▶ [Problem description] Print the records below from the first line through the line containing "You are a computer-use agent. Image", both included, word for word.

*** Data extracts Section Begins ***

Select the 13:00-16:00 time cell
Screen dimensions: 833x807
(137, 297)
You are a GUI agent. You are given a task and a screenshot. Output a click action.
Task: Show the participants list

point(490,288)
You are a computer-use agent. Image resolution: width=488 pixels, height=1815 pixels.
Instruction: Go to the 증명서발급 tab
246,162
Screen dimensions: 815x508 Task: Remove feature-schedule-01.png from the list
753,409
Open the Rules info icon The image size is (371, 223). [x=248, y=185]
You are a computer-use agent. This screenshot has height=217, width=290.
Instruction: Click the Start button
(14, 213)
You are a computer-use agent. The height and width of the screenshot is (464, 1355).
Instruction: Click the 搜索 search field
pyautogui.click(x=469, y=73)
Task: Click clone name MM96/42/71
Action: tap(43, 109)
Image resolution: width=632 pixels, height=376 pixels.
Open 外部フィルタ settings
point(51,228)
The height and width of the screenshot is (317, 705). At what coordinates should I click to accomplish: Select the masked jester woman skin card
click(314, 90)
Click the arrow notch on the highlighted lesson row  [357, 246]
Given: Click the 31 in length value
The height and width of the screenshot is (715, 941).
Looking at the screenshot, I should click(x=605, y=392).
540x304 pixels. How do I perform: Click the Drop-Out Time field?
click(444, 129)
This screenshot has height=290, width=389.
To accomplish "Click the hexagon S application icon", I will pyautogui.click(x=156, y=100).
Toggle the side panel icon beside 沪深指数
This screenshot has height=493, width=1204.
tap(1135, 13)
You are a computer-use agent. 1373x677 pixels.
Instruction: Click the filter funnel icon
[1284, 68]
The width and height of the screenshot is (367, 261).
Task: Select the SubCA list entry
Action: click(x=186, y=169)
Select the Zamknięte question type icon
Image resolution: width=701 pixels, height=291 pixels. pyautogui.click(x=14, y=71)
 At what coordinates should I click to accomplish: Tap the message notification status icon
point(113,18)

*** Data extracts Section Ends ***

▶ [Problem solution]
Select the 13:00-16:00 time cell
Screen dimensions: 833x807
(137, 297)
You are a GUI agent. You are given a task and a screenshot. Output a click action.
Task: Show the participants list

point(490,288)
You are a computer-use agent. Image resolution: width=488 pixels, height=1815 pixels.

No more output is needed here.